Here's a list of tools that you can use to ingest relational data.

Tool Guidance
Azure Data Factory Copy Activity in Azure Data Factory

Web server log data (upload using custom applications)

This type of dataset is specifically called out because analysis of web server log data is a common use case for big data applications and requires large volumes of log files to be uploaded to Data Lake Storage Gen2. You can use any of the following tools to write your own scripts or applications to upload such data.

Here's a list of tools that you can use to ingest Web server log data.

Tool Guidance
Azure Data Factory Copy Activity in Azure Data Factory
Azure CLI Azure CLI
Azure PowerShell Azure PowerShell

For uploading web server log data, and also for uploading other kinds of data (e.g. social sentiments data), it is a good approach to write your own custom scripts/applications because it gives you the flexibility to include your data uploading component as part of your larger big data application. In some cases this code may take the form of a script or simple command line utility. In other cases, the code may be used to integrate big data processing into a business application or solution.

Data associated with Azure HDInsight clusters

Most HDInsight cluster types (Hadoop, HBase, Storm) support Data Lake Storage Gen2 as a data storage repository. HDInsight clusters access data from Azure Storage Blobs (WASB). For better performance, you can copy the data from WASB into a Data Lake Storage Gen2 account associated with the cluster.

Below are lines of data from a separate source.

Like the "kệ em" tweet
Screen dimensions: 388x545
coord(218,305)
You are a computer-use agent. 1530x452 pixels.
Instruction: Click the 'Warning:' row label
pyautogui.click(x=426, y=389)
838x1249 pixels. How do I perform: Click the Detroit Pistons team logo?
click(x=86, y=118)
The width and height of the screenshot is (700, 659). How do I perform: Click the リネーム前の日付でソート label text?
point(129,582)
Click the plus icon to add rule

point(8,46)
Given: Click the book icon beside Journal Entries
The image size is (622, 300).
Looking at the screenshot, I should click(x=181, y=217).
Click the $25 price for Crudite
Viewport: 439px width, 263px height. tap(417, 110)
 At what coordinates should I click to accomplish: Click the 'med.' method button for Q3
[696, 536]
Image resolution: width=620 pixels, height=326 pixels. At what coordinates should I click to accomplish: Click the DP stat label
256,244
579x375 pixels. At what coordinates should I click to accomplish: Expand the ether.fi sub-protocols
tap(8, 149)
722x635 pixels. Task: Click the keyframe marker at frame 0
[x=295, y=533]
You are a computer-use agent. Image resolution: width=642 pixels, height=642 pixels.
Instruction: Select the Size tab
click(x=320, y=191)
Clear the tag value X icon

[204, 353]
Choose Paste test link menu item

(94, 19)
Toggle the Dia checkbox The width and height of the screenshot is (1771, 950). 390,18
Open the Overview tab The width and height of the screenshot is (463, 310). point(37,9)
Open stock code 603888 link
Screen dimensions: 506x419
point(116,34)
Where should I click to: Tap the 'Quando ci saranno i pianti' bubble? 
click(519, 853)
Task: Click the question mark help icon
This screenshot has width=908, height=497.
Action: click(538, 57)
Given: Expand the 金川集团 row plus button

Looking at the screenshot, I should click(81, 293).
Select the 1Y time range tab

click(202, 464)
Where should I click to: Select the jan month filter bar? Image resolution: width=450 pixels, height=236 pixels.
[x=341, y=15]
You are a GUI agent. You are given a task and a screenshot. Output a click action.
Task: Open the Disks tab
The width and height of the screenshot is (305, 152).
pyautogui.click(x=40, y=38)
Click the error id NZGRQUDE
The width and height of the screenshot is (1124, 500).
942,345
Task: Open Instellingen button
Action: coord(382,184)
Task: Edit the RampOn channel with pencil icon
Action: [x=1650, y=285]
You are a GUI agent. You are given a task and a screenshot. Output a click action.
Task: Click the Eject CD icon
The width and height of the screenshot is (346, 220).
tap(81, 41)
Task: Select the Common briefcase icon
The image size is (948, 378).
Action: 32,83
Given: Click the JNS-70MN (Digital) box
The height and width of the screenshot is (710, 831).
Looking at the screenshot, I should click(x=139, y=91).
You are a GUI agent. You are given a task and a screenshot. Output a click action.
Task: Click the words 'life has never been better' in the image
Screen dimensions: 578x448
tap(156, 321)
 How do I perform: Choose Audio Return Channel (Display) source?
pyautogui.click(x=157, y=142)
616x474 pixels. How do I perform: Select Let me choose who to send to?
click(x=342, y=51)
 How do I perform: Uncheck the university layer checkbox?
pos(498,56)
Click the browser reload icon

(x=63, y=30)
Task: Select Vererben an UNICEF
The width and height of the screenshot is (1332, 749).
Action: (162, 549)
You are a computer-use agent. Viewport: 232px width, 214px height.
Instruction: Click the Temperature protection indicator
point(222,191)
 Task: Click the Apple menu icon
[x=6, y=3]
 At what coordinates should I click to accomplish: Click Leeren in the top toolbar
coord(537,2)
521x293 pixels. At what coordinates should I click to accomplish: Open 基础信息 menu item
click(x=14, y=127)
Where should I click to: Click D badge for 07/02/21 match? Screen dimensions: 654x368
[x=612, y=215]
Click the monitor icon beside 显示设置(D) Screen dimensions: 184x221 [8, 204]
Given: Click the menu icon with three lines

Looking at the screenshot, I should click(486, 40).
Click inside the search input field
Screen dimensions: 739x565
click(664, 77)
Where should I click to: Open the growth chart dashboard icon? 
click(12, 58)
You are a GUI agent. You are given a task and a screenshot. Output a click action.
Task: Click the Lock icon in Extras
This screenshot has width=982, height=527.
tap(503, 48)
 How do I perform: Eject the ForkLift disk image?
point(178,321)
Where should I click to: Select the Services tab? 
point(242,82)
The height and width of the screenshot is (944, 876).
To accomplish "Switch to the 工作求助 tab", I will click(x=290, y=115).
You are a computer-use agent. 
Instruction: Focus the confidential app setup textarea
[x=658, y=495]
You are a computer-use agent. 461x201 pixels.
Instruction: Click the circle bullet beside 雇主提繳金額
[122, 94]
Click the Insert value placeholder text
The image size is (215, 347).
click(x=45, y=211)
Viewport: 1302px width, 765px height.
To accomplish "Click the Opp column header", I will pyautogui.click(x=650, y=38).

You can use the following tools to copy the data.

Here's a list of tools that you can use to ingest data associated with HDInsight clusters.

Tool Guidance
Apache DistCp Use DistCp to copy data between Azure Storage Blobs and Azure Data Lake Storage Gen2
AzCopy tool Transfer data with the AzCopy
Azure Data Factory Copy data to or from Azure Data Lake Storage Gen2 by using Azure Data Factory

Data stored in on-premises or IaaS Hadoop clusters

Large amounts of data may be stored in existing Hadoop clusters, locally on machines using HDFS. The Hadoop clusters may be in an on-premises deployment or may be within an IaaS cluster on Azure. There could be requirements to copy such data to Azure Data Lake Storage Gen2 for a one-off approach or in a recurring fashion. There are various options that you can use to achieve this. Below is a list of alternatives and the associated trade-offs.

Approach Details Advantages Considerations
Use Azure Data Factory (ADF) to copy data directly from Hadoop clusters to Azure Data Lake Storage Gen2 ADF supports HDFS as a data source ADF provides out-of-the-box support for HDFS and first class end-to-end management and monitoring Requires Data Management Gateway to be deployed on-premises or in the IaaS cluster
Use Distcp to copy data from Hadoop to Azure Storage. Then copy data from Azure Storage to Data Lake Storage Gen2 using appropriate mechanism. You can copy data from Azure Storage to Data Lake Storage Gen2 using: You can use open-source tools. Multi-step process that involves multiple technologies

Really large datasets

For uploading datasets that range in several terabytes, using the methods described above can sometimes be slow and costly. In such cases, you can use Azure ExpressRoute.

Azure ExpressRoute lets you create private connections between Azure data centers and infrastructure on your premises. This provides a reliable option for transferring large amounts of data. To learn more, see Azure ExpressRoute documentation.

Process the data

Once the data is available in Data Lake Storage Gen2 you can run analysis on that data using the supported big data applications.

Analyze data in Data Lake Storage Gen2

Here's a list of tools that you can use to run data analysis jobs on data that is stored in Data Lake Storage Gen2.

Tool Guidance
Azure HDInsight Use Azure Data Lake Storage Gen2 with Azure HDInsight clusters
Azure Databricks Azure Data Lake Storage Gen2

Quickstart: Analyze data in Azure Data Lake Storage Gen2 by using Azure Databricks

Tutorial: Extract, transform, and load data by using Azure Databricks

Visualize the data

Use the Power BI connector to create visual representations of data stored in Data Lake Storage Gen2. See Analyze data in Azure Data Lake Storage Gen2 by using Power BI.

Download the data

You might also want to download or move data from Azure Data Lake Storage Gen2 for scenarios such as:

  • Move data to other repositories to interface with your existing data processing pipelines. For example, you might want to move data from Data Lake Storage Gen2 to Azure SQL Database or a SQL Server instance.

  • Download data to your local computer for processing in IDE environments while building application prototypes.

Egress data from Data Lake Storage Gen2

Here's a list of tools that you can use to download data from Data Lake Storage Gen2.

Tool Guidance
Azure Data Factory Copy Activity in Azure Data Factory
Apache DistCp Use DistCp to copy data between Azure Storage Blobs and Azure Data Lake Storage Gen2
Azure Storage Explorer Use Azure Storage Explorer to manage directories, files, and ACLs in Azure Data Lake Storage Gen2
AzCopy tool Transfer data with AzCopy and Blob storage